Rapid genome-wide evolution in Brassica rapa populations following drought revealed by sequencing of ancestral and descendant gene pools

Abstract

There is increasing evidence that evolution can occur rapidly in response to selection. Recent advances in sequencing suggest the possibility of documenting genetic changes as they occur in populations, thus uncovering the genetic basis of evolution, particularly if samples are available from both before and after selection. Here, we had a unique opportunity to directly assess genetic changes in natural populations following an evolutionary response to a fluctuation in climate. We analysed genome-wide differences between ancestors and descendants of natural populations of Brassica rapa plants from two locations that rapidly evolved changes in multiple phenotypic traits, including flowering time, following a multiyear late-season drought in California. These ancestor-descendant comparisons revealed evolutionary shifts in allele frequencies in many genes. Some genes showing evolutionary shifts have functions related to drought stress and flowering time, consistent with an adaptive response to selection. Loci differentiated between ancestors and descendants (FST outliers) were generally different from those showing signatures of selection based on site frequency spectrum analysis (Tajima's D), indicating that the loci that evolved in response to the recent drought and those under historical selection were generally distinct. Very few genes showed similar evolutionary responses between two geographically distinct populations, suggesting independent genetic trajectories of evolution yielding parallel phenotypic changes. The results show that selection can result in rapid genome-wide evolutionary shifts in allele frequencies in natural populations, and highlight the usefulness of combining resurrection experiments in natural populations with genomics for studying the genetic basis of adaptive evolution.

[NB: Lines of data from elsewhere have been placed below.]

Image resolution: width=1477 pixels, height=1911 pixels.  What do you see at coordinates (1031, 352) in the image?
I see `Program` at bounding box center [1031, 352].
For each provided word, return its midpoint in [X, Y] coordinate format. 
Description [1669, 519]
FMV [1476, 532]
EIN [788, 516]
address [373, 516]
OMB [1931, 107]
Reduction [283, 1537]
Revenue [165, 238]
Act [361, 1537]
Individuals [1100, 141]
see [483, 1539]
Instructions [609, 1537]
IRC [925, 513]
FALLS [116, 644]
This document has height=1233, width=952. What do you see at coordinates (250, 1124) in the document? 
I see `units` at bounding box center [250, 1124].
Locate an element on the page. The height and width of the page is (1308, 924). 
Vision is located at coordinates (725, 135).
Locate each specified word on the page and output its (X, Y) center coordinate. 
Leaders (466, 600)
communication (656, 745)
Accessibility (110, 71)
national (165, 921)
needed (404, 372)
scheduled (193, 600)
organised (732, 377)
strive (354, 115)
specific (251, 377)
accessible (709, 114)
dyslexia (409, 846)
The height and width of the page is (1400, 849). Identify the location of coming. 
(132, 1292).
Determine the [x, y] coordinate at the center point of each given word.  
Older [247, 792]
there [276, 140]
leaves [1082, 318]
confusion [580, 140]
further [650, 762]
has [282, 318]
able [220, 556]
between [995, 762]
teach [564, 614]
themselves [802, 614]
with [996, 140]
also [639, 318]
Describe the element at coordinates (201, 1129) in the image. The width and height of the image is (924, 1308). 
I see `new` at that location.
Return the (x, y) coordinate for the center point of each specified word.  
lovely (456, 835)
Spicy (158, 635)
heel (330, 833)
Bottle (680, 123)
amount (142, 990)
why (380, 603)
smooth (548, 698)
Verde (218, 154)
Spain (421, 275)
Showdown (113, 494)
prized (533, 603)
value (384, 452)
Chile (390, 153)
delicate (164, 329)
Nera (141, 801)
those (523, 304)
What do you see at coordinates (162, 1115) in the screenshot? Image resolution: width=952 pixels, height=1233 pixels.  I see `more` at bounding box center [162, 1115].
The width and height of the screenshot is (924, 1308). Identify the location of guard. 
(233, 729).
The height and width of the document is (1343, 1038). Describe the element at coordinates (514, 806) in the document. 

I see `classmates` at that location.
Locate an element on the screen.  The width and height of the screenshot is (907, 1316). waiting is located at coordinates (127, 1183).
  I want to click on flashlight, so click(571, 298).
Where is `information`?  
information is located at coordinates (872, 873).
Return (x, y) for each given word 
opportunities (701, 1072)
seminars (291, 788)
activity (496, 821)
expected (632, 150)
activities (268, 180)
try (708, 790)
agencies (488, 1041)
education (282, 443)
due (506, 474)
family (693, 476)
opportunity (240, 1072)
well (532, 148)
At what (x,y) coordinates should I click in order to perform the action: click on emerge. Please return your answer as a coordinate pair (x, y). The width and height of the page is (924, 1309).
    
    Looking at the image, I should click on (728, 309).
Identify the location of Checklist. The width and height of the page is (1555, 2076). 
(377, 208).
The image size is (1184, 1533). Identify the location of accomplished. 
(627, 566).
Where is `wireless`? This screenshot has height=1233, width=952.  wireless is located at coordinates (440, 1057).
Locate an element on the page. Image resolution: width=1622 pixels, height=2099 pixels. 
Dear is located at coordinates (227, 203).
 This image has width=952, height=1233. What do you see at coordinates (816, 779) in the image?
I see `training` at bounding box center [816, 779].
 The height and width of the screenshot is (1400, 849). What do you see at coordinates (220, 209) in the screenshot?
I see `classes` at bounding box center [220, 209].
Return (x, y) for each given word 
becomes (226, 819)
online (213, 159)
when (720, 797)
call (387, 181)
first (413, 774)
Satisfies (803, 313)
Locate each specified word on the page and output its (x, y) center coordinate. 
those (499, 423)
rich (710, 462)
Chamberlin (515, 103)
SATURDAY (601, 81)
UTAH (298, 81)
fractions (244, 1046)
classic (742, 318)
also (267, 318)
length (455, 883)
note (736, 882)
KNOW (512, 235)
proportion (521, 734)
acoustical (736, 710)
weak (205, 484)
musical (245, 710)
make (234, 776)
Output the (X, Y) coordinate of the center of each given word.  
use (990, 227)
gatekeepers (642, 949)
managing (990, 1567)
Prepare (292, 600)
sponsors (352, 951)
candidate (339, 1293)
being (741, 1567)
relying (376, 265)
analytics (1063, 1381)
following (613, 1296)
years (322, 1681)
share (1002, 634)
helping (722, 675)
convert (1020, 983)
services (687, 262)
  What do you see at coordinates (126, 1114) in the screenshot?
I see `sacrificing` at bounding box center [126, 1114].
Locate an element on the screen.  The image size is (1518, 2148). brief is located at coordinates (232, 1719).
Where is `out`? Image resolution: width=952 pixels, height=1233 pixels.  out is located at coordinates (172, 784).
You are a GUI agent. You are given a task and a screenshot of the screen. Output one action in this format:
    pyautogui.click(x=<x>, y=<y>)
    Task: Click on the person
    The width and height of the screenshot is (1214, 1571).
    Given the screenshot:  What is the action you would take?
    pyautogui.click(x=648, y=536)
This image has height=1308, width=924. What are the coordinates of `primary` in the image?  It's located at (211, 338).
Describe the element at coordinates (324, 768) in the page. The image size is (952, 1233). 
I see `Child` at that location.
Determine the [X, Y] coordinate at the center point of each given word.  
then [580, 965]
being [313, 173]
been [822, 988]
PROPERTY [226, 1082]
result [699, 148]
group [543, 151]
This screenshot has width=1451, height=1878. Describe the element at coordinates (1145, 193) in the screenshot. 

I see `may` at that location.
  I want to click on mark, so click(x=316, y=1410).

Keywords: Brassica rapa; adaptation; climate change; contemporary evolution; natural selection; population genomics; rapid evolution.

Figure 1

Genetic differentiation (F _ST) throughout the genome between predrought ancestors (1997) and postdrought descendants (2004) of Brassica rapa in the (a) Arboretum and (b) Back Bay populations, and (c) within one flowering time gene in the Arb population. For (a) and (b), each point is a gene, and average F _ST was calculated for each gene using 100‐kb sliding windows. The green dashed line indicates the significance cut‐off (q‐value < 0.05), of F _ST > 0.15 for Arb and F _ST > 0.13 for BB. The number of significantly differentiated genes was 434 for Arb and 433 for BB. This shows evidence for rapid evolutionary shifts in these genes. A LOESS trend line is shown in black and grey. In (c), differentiation (F _ST) between ancestors and descendants and expected heterozygosity (H _e) from 1997 (red dashed line) and 2004 (blue dotted line) Arb populations are shown for 4 kb of Bra004928, the SOC1 paralog on chromosome 5. This region shows high F _ST and a decrease in H _e from 1997 to 2004, providing potential evidence of recent selection.

Figure 2

Boxplots of F _ST at different ranges of Tajima's D for (a) Arb and (b) BB descendants (2004). There is no apparent correlation between Tajima's D and F _ST, indicating that regions that were differentiated between 1997 and 2004 (high F _ST) are not the same as regions that were under longer‐term selection (low Tajima's D). Instead, genes with extreme Tajima's D values tended to have low F _ST values.

Figure 3

Few genes evolved in parallel in the Arb and BB populations. (a) Venn diagram of the outlier genes significantly differentiated (q‐value < 0.05) between all temporal and geographic populations. For example, the numbers in the ellipse labelled Arb are the number of outlier genes that were outliers between ancestors and descendants in the Arb population. The genes that overlap between the Arb and BB ellipses (11 genes, shown in bold) are the genes that were outliers in both the Arb and BB populations. (b) Comparison of changes in ancestor‐descendant allele frequencies in Arb and BB populations for the 11 genes with significant differentiation in both populations. Points are coloured by gene (see legend). The major allele for Arb in 2004 is always tracked for each locus. The central point is the mean, and bars represent standard errors. The lack of correlated change between the two populations indicates little evidence for parallel evolution.